→ **PROBLEM STATEMENT**: Arrange every line of the listing below as a numbered list, leaving out any blank lines.

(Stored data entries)
○ ○ ○ ○ ○ ○ ○

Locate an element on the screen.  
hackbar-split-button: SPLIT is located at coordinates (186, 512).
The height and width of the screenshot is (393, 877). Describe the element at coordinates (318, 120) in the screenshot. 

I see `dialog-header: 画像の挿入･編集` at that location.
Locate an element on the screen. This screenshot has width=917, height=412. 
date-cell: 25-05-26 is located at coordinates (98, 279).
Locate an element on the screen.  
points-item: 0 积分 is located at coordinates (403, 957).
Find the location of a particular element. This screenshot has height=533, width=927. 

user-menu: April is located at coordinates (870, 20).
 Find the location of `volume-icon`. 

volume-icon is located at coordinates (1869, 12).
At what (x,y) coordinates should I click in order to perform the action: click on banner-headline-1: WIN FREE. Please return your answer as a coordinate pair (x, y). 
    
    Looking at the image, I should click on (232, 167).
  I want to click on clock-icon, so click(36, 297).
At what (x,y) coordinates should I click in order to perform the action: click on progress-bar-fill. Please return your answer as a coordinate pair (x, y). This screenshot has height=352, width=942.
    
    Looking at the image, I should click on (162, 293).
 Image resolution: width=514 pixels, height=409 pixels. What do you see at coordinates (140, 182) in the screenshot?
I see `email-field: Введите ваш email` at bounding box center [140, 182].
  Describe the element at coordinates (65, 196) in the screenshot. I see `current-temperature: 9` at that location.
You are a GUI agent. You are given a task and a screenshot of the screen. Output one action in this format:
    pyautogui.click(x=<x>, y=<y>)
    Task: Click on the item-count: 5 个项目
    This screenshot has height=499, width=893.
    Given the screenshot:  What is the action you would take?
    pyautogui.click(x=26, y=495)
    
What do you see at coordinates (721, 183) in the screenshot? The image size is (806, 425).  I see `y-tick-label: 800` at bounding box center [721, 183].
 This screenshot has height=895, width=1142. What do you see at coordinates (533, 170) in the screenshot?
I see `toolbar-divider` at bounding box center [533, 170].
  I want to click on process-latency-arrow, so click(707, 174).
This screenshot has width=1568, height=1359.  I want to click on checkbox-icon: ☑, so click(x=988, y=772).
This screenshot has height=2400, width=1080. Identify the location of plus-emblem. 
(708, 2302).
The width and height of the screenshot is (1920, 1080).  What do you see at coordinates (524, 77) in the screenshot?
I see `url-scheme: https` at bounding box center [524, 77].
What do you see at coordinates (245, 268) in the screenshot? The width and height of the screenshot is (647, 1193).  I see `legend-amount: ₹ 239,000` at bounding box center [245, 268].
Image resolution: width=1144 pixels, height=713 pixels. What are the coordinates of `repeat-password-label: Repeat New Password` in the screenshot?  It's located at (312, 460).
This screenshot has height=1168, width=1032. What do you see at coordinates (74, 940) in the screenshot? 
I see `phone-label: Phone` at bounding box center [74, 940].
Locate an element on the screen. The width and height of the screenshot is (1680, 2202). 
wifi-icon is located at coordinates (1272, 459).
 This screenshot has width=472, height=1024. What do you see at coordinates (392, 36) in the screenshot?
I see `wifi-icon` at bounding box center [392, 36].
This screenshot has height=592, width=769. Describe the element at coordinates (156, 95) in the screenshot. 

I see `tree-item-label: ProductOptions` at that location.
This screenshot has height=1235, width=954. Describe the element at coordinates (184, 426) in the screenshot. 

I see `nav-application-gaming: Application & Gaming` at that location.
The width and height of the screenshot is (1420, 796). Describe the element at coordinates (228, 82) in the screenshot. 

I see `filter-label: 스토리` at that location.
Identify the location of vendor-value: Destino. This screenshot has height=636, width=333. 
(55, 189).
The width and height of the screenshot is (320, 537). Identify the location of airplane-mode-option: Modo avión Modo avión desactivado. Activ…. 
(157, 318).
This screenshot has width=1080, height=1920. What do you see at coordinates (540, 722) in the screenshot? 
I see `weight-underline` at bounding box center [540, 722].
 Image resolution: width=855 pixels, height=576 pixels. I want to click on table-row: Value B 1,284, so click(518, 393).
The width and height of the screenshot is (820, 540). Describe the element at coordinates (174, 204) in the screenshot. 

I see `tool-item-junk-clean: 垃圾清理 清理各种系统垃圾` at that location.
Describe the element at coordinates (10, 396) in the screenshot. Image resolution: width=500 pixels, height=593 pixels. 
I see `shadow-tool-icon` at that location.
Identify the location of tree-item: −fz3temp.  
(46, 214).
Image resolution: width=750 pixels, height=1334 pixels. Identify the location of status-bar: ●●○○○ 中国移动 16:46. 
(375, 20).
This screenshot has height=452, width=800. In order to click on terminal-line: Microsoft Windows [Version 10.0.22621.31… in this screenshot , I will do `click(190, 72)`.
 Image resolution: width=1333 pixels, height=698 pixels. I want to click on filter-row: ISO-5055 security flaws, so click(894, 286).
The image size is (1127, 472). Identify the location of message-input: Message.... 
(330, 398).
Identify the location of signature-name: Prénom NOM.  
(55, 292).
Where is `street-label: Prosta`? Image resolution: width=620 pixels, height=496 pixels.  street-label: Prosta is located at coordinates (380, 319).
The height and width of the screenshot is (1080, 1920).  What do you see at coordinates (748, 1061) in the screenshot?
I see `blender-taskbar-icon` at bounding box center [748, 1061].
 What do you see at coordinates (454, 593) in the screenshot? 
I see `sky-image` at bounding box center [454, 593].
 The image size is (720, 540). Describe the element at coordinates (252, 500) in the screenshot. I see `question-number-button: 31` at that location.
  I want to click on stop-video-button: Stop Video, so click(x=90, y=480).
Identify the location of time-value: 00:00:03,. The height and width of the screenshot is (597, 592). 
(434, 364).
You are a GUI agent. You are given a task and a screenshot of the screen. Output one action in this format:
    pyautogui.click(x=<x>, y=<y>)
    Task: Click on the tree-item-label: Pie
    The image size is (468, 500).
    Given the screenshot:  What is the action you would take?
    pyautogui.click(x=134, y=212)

○ ○ ○ ○ ○ ○ ○

→ **RESULT BELOW**:
1. Locate an element on the screen.  
2. hackbar-split-button: SPLIT is located at coordinates (186, 512).
3. The height and width of the screenshot is (393, 877). Describe the element at coordinates (318, 120) in the screenshot. 
4. I see `dialog-header: 画像の挿入･編集` at that location.
5. Locate an element on the screen. This screenshot has width=917, height=412. 
6. date-cell: 25-05-26 is located at coordinates (98, 279).
7. Locate an element on the screen.  
8. points-item: 0 积分 is located at coordinates (403, 957).
9. Find the location of a particular element. This screenshot has height=533, width=927. 
10. user-menu: April is located at coordinates (870, 20).
11.  Find the location of `volume-icon`. 
12. volume-icon is located at coordinates (1869, 12).
13. At what (x,y) coordinates should I click in order to perform the action: click on banner-headline-1: WIN FREE. Please return your answer as a coordinate pair (x, y). 
14.     Looking at the image, I should click on (232, 167).
15.   I want to click on clock-icon, so click(36, 297).
16. At what (x,y) coordinates should I click in order to perform the action: click on progress-bar-fill. Please return your answer as a coordinate pair (x, y). This screenshot has height=352, width=942.
17.     Looking at the image, I should click on (162, 293).
18.  Image resolution: width=514 pixels, height=409 pixels. What do you see at coordinates (140, 182) in the screenshot?
19. I see `email-field: Введите ваш email` at bounding box center [140, 182].
20.   Describe the element at coordinates (65, 196) in the screenshot. I see `current-temperature: 9` at that location.
21. You are a GUI agent. You are given a task and a screenshot of the screen. Output one action in this format:
22.     pyautogui.click(x=<x>, y=<y>)
23.     Task: Click on the item-count: 5 个项目
24.     This screenshot has height=499, width=893.
25.     Given the screenshot:  What is the action you would take?
26.     pyautogui.click(x=26, y=495)
27. What do you see at coordinates (721, 183) in the screenshot? The image size is (806, 425).  I see `y-tick-label: 800` at bounding box center [721, 183].
28.  This screenshot has height=895, width=1142. What do you see at coordinates (533, 170) in the screenshot?
29. I see `toolbar-divider` at bounding box center [533, 170].
30.   I want to click on process-latency-arrow, so click(707, 174).
31. This screenshot has width=1568, height=1359.  I want to click on checkbox-icon: ☑, so click(x=988, y=772).
32. This screenshot has height=2400, width=1080. Identify the location of plus-emblem. 
33. (708, 2302).
34. The width and height of the screenshot is (1920, 1080).  What do you see at coordinates (524, 77) in the screenshot?
35. I see `url-scheme: https` at bounding box center [524, 77].
36. What do you see at coordinates (245, 268) in the screenshot? The width and height of the screenshot is (647, 1193).  I see `legend-amount: ₹ 239,000` at bounding box center [245, 268].
37. Image resolution: width=1144 pixels, height=713 pixels. What are the coordinates of `repeat-password-label: Repeat New Password` in the screenshot?  It's located at (312, 460).
38. This screenshot has height=1168, width=1032. What do you see at coordinates (74, 940) in the screenshot? 
39. I see `phone-label: Phone` at bounding box center [74, 940].
40. Locate an element on the screen. The width and height of the screenshot is (1680, 2202). 
41. wifi-icon is located at coordinates (1272, 459).
42.  This screenshot has width=472, height=1024. What do you see at coordinates (392, 36) in the screenshot?
43. I see `wifi-icon` at bounding box center [392, 36].
44. This screenshot has height=592, width=769. Describe the element at coordinates (156, 95) in the screenshot. 
45. I see `tree-item-label: ProductOptions` at that location.
46. This screenshot has height=1235, width=954. Describe the element at coordinates (184, 426) in the screenshot. 
47. I see `nav-application-gaming: Application & Gaming` at that location.
48. The width and height of the screenshot is (1420, 796). Describe the element at coordinates (228, 82) in the screenshot. 
49. I see `filter-label: 스토리` at that location.
50. Identify the location of vendor-value: Destino. This screenshot has height=636, width=333. 
51. (55, 189).
52. The width and height of the screenshot is (320, 537). Identify the location of airplane-mode-option: Modo avión Modo avión desactivado. Activ…. 
53. (157, 318).
54. This screenshot has width=1080, height=1920. What do you see at coordinates (540, 722) in the screenshot? 
55. I see `weight-underline` at bounding box center [540, 722].
56.  Image resolution: width=855 pixels, height=576 pixels. I want to click on table-row: Value B 1,284, so click(518, 393).
57. The width and height of the screenshot is (820, 540). Describe the element at coordinates (174, 204) in the screenshot. 
58. I see `tool-item-junk-clean: 垃圾清理 清理各种系统垃圾` at that location.
59. Describe the element at coordinates (10, 396) in the screenshot. Image resolution: width=500 pixels, height=593 pixels. 
60. I see `shadow-tool-icon` at that location.
61. Identify the location of tree-item: −fz3temp.  
62. (46, 214).
63. Image resolution: width=750 pixels, height=1334 pixels. Identify the location of status-bar: ●●○○○ 中国移动 16:46. 
64. (375, 20).
65. This screenshot has height=452, width=800. In order to click on terminal-line: Microsoft Windows [Version 10.0.22621.31… in this screenshot , I will do `click(190, 72)`.
66.  Image resolution: width=1333 pixels, height=698 pixels. I want to click on filter-row: ISO-5055 security flaws, so click(894, 286).
67. The image size is (1127, 472). Identify the location of message-input: Message.... 
68. (330, 398).
69. Identify the location of signature-name: Prénom NOM.  
70. (55, 292).
71. Where is `street-label: Prosta`? Image resolution: width=620 pixels, height=496 pixels.  street-label: Prosta is located at coordinates (380, 319).
72. The height and width of the screenshot is (1080, 1920).  What do you see at coordinates (748, 1061) in the screenshot?
73. I see `blender-taskbar-icon` at bounding box center [748, 1061].
74.  What do you see at coordinates (454, 593) in the screenshot? 
75. I see `sky-image` at bounding box center [454, 593].
76.  The image size is (720, 540). Describe the element at coordinates (252, 500) in the screenshot. I see `question-number-button: 31` at that location.
77.   I want to click on stop-video-button: Stop Video, so click(x=90, y=480).
78. Identify the location of time-value: 00:00:03,. The height and width of the screenshot is (597, 592). 
79. (434, 364).
80. You are a GUI agent. You are given a task and a screenshot of the screen. Output one action in this format:
81.     pyautogui.click(x=<x>, y=<y>)
82.     Task: Click on the tree-item-label: Pie
83.     The image size is (468, 500).
84.     Given the screenshot:  What is the action you would take?
85.     pyautogui.click(x=134, y=212)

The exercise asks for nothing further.